From a young age I liked to draw and paint. However, there were times when my interest would wane for a while and during these periods it was not so easy to create artworks.

Then suddenly I would feel the urge to draw and paint, creating art then just seemed so easy. People would comment “he is like his dad, a natural artist”. It did not really mean anything to me at the time, but I guess this was an early indication of the “something” and its natural born influences that would dictate my journey.

Another indication of the “something” that became apparent as I got older was the ability to see pictures in my mind. My mind creates images I can see and then I craft these into pieces of art.

Some people are good with figures, others with words, but my mind works naturally in pictures. natural beauty is a “cliché”.

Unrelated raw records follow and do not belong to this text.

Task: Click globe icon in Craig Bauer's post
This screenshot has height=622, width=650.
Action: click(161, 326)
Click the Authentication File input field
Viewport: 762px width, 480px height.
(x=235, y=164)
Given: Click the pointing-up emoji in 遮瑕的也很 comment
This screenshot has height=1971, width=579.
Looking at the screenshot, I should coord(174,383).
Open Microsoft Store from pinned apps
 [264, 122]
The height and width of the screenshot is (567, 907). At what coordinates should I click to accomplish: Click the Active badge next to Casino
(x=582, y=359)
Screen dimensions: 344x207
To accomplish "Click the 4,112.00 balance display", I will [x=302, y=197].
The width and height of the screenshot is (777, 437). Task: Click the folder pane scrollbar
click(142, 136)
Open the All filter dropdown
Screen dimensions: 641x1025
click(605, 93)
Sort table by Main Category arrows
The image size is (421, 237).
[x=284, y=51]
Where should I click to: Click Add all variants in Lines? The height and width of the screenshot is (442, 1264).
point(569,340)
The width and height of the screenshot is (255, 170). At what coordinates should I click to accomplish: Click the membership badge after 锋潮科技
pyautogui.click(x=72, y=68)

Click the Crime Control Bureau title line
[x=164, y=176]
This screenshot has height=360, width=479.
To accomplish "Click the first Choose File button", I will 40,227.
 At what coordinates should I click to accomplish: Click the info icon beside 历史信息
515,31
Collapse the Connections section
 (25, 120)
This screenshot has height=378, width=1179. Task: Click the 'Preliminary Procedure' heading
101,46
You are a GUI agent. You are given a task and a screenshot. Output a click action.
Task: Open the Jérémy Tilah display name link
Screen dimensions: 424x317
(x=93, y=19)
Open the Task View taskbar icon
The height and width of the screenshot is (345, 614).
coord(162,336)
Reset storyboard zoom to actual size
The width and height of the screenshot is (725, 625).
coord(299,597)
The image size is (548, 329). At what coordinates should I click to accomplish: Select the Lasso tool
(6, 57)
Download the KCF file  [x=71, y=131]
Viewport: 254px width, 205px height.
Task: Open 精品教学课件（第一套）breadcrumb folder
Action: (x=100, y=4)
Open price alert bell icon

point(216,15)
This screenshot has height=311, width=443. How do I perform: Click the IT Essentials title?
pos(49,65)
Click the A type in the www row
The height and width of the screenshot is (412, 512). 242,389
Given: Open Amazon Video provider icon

However, landscape vistas have a special appeal to me and the “something” generates a passion to utilise my artistic voice. In my mind uninspiring locations can be transformed into meaningful images that provide inspiration for me to paint and communicate with the viewer. Discovering who you are as an artist is an ever evolving journey of self-discovery that can be lonely and frustrating.

The Early Years

As an infant I had no knowledge of having any artistic ability, just a naïve desire to draw and paint. Whatever was the focus of my interest at the time would become the subject for my artwork. My earliest memory of being fully absorbed in a piece of art was in 1969 at the age of eight at St Johns Primary School, Dukinfield. We were asked to produce a painting relating to the Apollo 11 moon landing which had just taken place. I remember humming the television music (“Also sprach zarathustra” by Richard Straus) as I was totally absorbed in producing the painting. Sadly, this work did not survive to the present day. However, the earliest piece of work I still have is the train picture shown which I produced at the age of ten. This picture was stapled on the front wall of our classroom. Which incidentally doubled as the school assembly hall each morning. The picture was on view to the whole school, and I felt proud as punch thinking that’s my picture there on the wall.

The Big School Years

Aged eleven I attended West Hill Secondary School in Stalybridge. Throughout secondary school my grades were always acceptable but I was always outstanding at sports and art. In my third year at the school I excelled in Geography pure and simply because my interest was captured studying how landscapes were created, and because we had to draw illustrations to describe this, perhaps an indication of where to find my true artistic inspiration. In the art room I was fortunate to be tutored by Owen Traynor who became a well-known local artist, he taught me the fundamentals and developed my basic artistic skills. I was beginning to be expressive in my drawing and painting introducing ideas into the academic pieces of work I produced. This probably had a bearing in me deciding the art world in one form or another was where my future lay.
The focus of my last two years at West Hill School were devoted to preparing work for my CSE and GCSE art examinations. Unfortunately, the weekend before the first part of my GCSE art exam (Life Drawing) I sustained a sporting injury dislocating and breaking my right wrist, I underwent an operation to correct the injury and missed the examination. With my arm in a plaster cast which I carved to ensure I could at least hold a pencil I sat the second part of the exam producing a painting called “A Sea of Litter”. Due to missing the first part of the examination I could only gain a Grade C qualification which I did manage to achieve, but not the Grade A that I desired. I did achieve Grade 1 in my CSE examination but I did feel this was little compensation. The piece shown was my examination piece created for our third year class exam.

Art College

The portfolio for my artwork I had prepared at school for my college interview was successful, and I was offered a place at Tameside College of Technology in Ashton U Lyne, Lancashire. Attending college to study advertising design meant I was progressing along my artistic path and continuing my education in drawing and painting, as well as learning about graphic design and other disciplines.
My end of term report confirmed I was on the right track comments like “one of our best students, but must not rest on his laurels” and “An excellent start to the course, excellent potential” indicating my enjoyment and commitment to the course was reflected in my work. However, the stupidity of youth was about to strike. In the summer break I got a part time job that provided money that enabled me to join my friend socialising in the evenings and at weekend. Frankly, in hindsight and maturity my decision to pursue work and leave college was ridiculous, especially as it was to start employment as an apprentice car body repairer.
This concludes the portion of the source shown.